Gallagher maintains that only failure on the battlefield, notably Gen. George B. McClellan's inability to capture Richmond, the Confederate capital, in the spring of 1862, forced the administration to act against slavery. Yet the previous fall, before significant military encounters had taken place, Lincoln had already announced a plan for gradual emancipation. This hardly suggests that military necessity alone placed the slavery question on the national agenda. Early in the conflict, many Northerners, Lincoln included, realized that there was little point in fighting to restore a status quo that had produced war in the first place.

I'm hoping we might get to this, at some point, if only as a counter-point to Manning's work. But Foner's thoughts mirror some of my own, having heard Gallagher speak a few times about his theory on "Why Union soldiers fought." "Schematic" is a good word for how Gallagher's thesis struck me, but also at once singular and abstract.
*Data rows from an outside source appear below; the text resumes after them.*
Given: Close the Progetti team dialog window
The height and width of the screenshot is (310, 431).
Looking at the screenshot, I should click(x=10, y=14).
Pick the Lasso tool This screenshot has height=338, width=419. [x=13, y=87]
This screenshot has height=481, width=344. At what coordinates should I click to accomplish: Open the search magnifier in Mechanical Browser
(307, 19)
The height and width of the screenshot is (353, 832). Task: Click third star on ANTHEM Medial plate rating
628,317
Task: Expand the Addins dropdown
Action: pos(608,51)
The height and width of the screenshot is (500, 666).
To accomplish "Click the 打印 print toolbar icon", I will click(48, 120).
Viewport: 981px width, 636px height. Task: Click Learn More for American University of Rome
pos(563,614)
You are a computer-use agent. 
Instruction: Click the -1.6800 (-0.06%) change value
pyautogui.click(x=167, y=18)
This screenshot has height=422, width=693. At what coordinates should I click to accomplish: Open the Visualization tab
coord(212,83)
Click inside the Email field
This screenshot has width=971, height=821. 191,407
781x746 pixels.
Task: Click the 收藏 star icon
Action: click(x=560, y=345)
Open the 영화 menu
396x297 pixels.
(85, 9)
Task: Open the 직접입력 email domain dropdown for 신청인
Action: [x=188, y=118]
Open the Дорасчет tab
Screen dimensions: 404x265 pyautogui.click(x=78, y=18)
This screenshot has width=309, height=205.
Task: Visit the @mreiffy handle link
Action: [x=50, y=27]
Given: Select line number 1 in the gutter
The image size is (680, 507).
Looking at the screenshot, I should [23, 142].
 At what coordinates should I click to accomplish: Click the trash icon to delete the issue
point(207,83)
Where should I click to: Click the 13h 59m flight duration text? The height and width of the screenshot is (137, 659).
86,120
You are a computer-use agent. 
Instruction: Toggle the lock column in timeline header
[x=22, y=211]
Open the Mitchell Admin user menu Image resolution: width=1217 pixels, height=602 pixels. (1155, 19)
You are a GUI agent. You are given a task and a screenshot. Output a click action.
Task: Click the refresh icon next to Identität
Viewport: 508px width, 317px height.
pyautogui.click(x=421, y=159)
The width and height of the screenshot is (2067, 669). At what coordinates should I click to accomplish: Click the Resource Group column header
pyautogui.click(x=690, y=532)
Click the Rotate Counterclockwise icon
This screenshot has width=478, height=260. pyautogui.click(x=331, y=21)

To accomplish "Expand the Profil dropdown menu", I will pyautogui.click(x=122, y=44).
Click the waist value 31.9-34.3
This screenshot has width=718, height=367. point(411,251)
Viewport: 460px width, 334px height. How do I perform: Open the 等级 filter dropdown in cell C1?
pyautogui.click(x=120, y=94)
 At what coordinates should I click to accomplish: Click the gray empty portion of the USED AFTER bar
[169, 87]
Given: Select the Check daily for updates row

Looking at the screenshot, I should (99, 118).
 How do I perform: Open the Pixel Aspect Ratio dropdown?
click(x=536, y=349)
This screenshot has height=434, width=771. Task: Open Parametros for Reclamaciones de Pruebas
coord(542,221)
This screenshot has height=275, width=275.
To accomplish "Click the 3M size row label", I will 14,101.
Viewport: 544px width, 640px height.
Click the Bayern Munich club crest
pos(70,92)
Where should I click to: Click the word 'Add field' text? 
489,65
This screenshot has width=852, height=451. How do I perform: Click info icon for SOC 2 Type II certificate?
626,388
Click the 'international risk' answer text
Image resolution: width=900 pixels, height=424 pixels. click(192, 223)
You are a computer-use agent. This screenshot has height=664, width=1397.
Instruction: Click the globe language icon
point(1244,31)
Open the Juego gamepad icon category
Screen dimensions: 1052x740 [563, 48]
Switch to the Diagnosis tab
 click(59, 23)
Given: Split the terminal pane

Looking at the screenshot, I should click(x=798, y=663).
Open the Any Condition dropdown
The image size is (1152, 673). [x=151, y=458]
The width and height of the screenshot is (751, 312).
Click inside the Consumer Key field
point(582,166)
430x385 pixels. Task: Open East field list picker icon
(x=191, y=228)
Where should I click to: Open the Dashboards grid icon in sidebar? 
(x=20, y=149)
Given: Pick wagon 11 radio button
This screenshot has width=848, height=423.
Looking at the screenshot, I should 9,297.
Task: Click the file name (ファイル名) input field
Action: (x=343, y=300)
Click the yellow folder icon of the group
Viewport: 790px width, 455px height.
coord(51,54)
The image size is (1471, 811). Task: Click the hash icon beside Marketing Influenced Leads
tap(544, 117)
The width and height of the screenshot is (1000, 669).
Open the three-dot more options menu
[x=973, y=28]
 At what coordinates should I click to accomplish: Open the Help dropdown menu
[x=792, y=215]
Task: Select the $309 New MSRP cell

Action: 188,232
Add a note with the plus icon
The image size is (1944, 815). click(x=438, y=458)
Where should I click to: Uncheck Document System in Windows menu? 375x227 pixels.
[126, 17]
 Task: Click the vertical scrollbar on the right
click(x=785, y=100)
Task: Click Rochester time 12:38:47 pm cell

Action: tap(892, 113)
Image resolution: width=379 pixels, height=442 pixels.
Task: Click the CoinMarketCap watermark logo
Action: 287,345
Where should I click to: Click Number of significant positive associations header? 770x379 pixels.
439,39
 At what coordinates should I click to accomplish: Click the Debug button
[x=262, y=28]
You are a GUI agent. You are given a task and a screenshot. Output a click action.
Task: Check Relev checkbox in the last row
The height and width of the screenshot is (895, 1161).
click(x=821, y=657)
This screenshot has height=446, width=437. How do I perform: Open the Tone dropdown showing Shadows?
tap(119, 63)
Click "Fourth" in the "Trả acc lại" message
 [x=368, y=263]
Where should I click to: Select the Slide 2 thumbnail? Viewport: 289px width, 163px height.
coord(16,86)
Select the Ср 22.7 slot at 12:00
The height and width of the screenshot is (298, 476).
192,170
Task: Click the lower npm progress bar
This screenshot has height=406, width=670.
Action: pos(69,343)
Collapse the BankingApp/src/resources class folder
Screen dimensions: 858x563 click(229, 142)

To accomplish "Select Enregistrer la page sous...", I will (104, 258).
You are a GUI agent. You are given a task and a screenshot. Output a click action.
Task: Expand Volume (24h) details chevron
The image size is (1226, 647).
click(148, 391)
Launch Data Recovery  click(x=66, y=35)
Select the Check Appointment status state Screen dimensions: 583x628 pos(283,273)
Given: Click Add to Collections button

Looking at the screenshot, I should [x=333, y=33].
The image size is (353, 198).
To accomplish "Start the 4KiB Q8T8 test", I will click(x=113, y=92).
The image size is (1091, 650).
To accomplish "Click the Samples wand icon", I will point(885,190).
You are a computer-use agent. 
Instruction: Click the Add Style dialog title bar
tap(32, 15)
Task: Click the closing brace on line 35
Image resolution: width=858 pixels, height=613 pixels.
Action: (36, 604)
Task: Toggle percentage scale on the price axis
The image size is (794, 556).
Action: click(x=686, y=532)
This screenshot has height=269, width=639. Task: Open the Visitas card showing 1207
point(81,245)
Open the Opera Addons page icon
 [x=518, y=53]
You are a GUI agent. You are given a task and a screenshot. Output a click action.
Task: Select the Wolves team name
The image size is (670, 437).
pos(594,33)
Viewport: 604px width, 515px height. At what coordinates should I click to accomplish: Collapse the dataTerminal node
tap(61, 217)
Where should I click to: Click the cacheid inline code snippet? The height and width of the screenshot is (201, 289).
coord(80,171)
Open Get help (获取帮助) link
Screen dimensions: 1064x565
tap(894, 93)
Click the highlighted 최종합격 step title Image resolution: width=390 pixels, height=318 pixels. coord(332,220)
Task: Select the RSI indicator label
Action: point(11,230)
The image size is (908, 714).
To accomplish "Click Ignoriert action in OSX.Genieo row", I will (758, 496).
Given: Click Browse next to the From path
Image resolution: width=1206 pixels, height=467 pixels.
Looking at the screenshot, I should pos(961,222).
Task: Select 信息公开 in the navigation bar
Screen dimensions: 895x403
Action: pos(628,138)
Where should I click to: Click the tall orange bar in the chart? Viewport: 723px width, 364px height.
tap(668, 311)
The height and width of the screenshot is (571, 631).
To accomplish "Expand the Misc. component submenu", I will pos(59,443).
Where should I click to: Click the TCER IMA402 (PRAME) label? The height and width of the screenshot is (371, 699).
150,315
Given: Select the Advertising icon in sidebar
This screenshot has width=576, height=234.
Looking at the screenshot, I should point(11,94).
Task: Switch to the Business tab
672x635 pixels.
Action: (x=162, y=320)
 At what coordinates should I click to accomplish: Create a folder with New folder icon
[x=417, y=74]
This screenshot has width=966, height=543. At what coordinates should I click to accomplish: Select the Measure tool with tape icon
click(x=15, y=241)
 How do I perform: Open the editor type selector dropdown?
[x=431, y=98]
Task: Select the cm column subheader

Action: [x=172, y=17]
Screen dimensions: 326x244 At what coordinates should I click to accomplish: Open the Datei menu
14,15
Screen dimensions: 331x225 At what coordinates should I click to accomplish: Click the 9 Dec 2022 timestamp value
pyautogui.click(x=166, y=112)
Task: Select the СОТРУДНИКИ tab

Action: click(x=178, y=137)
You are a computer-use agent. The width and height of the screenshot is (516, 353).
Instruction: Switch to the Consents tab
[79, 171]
Even reading Manning's book, I'm not really convinced that you can arrive at a sole answer for why Union soldiers fought. Which is not to say that an impressionistic take, in Gallagher or Manning's case, is worthless. What I'm getting is some sense of the various arguments circulating in the Army throughout the War. That, in and of itself, has value, even if it isn't the value which the author's claim to offer.

As a side-note, I've started Foner's The Fiery Trial via audiobook. I'm trying to be Civilization on "King," and I think by the time I do that, I'll have finished. So far, I'm really enjoying it. The more I read about Lincoln the more impressed I become. And not impressed like "Oh, he really wasn't racist," but impressed with the quality of his mind, his writing, his ambition. I become impressed with him as a human.